**Exercise description**
Write out the records below verbatim, starting with the line that contains "Task: Open the Home page icon" and going on through the line that contains "Action: 176,166".

**Data supplied**
--------

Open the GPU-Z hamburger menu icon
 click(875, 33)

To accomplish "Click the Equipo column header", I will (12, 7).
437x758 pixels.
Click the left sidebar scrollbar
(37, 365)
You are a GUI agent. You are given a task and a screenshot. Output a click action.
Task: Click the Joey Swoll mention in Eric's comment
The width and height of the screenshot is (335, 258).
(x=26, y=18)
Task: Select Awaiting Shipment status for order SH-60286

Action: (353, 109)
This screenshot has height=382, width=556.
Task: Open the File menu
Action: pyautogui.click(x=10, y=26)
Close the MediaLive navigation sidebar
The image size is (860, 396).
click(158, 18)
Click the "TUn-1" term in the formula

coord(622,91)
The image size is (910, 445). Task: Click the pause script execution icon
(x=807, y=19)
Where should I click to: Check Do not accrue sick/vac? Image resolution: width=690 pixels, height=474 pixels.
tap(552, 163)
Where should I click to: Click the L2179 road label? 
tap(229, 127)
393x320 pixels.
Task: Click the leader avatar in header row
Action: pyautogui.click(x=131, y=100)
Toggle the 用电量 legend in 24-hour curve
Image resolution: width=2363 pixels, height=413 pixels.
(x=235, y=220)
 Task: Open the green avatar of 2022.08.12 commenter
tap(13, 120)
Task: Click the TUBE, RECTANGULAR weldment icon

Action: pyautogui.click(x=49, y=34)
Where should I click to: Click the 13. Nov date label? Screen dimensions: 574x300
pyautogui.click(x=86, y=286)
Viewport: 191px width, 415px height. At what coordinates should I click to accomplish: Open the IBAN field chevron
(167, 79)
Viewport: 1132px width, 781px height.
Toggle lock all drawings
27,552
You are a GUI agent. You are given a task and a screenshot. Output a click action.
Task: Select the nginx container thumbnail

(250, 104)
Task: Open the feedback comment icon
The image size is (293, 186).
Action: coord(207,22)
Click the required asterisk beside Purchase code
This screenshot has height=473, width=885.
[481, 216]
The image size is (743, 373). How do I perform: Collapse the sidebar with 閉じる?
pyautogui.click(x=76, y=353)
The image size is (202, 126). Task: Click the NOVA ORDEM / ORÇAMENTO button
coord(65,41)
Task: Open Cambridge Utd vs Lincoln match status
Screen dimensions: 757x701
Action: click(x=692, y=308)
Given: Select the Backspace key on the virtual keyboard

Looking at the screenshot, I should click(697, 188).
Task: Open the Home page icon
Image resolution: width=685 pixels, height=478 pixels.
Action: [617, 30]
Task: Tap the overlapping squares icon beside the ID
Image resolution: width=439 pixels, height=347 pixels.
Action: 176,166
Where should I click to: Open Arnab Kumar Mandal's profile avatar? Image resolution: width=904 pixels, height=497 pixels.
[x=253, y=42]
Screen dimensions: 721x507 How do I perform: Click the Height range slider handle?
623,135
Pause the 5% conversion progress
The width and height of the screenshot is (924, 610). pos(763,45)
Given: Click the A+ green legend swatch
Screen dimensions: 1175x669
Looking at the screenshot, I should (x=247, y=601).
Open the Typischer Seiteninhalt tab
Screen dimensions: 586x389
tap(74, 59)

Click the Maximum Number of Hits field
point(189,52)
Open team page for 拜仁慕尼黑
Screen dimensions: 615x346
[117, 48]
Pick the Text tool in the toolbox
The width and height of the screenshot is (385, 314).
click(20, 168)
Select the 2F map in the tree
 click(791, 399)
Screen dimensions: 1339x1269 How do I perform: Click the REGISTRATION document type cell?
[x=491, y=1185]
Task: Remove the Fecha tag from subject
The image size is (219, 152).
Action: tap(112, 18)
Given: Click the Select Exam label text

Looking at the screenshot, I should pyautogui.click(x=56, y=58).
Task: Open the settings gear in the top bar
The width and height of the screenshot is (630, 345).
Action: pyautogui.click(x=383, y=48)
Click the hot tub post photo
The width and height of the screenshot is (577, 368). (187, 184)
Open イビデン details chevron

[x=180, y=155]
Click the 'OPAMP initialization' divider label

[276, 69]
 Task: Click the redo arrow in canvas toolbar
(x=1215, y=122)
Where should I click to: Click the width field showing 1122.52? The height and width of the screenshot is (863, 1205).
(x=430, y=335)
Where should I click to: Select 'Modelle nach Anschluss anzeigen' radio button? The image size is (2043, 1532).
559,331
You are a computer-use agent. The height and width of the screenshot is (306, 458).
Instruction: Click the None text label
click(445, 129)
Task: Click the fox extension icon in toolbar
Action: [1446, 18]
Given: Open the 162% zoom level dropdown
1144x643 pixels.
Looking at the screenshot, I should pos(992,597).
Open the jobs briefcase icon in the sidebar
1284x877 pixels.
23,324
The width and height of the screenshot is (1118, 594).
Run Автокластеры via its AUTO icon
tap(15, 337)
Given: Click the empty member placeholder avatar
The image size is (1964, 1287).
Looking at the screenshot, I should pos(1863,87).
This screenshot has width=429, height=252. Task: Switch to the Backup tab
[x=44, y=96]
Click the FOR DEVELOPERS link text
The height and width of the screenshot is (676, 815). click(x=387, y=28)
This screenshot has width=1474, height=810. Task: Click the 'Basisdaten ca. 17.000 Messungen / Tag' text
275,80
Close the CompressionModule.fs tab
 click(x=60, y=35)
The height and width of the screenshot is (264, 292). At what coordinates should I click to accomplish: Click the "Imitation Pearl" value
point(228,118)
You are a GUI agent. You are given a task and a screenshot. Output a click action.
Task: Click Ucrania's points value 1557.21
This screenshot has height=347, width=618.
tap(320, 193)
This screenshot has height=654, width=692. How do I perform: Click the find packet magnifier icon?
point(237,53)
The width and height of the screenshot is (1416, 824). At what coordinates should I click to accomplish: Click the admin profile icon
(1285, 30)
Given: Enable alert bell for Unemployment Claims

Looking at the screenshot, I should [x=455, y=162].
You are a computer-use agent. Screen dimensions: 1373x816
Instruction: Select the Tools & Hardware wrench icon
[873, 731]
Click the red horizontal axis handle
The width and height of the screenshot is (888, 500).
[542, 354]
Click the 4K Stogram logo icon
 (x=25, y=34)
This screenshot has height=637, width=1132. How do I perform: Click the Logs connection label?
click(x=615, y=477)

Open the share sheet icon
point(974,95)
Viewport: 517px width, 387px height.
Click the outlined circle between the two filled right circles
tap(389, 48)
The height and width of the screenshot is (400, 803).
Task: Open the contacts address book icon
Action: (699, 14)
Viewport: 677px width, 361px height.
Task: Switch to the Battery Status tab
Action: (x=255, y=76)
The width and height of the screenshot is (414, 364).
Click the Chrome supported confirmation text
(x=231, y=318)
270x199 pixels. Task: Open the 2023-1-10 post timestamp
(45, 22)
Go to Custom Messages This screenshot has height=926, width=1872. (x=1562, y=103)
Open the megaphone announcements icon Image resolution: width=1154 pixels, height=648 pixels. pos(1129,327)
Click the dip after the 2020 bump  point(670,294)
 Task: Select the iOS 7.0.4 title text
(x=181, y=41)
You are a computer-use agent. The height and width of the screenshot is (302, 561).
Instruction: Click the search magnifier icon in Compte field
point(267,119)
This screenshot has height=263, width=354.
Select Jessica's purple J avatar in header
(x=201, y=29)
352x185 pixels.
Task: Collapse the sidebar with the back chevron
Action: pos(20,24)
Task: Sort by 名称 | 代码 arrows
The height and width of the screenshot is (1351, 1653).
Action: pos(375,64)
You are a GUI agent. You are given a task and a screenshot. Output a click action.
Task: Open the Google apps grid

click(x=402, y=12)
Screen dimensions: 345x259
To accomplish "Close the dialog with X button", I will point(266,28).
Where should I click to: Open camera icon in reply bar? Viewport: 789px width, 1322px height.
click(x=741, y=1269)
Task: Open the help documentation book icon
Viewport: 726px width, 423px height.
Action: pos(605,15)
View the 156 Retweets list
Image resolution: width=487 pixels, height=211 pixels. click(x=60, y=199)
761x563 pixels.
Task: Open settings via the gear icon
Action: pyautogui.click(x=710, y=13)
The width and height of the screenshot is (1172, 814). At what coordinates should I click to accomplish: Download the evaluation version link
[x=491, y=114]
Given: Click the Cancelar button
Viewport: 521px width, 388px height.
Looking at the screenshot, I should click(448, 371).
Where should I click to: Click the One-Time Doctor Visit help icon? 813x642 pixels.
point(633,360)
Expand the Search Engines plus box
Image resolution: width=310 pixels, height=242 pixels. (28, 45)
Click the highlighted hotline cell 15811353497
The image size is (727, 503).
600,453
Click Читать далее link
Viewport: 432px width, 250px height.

--------

**Complete response**
Task: Open the Home page icon
Image resolution: width=685 pixels, height=478 pixels.
Action: [617, 30]
Task: Tap the overlapping squares icon beside the ID
Image resolution: width=439 pixels, height=347 pixels.
Action: 176,166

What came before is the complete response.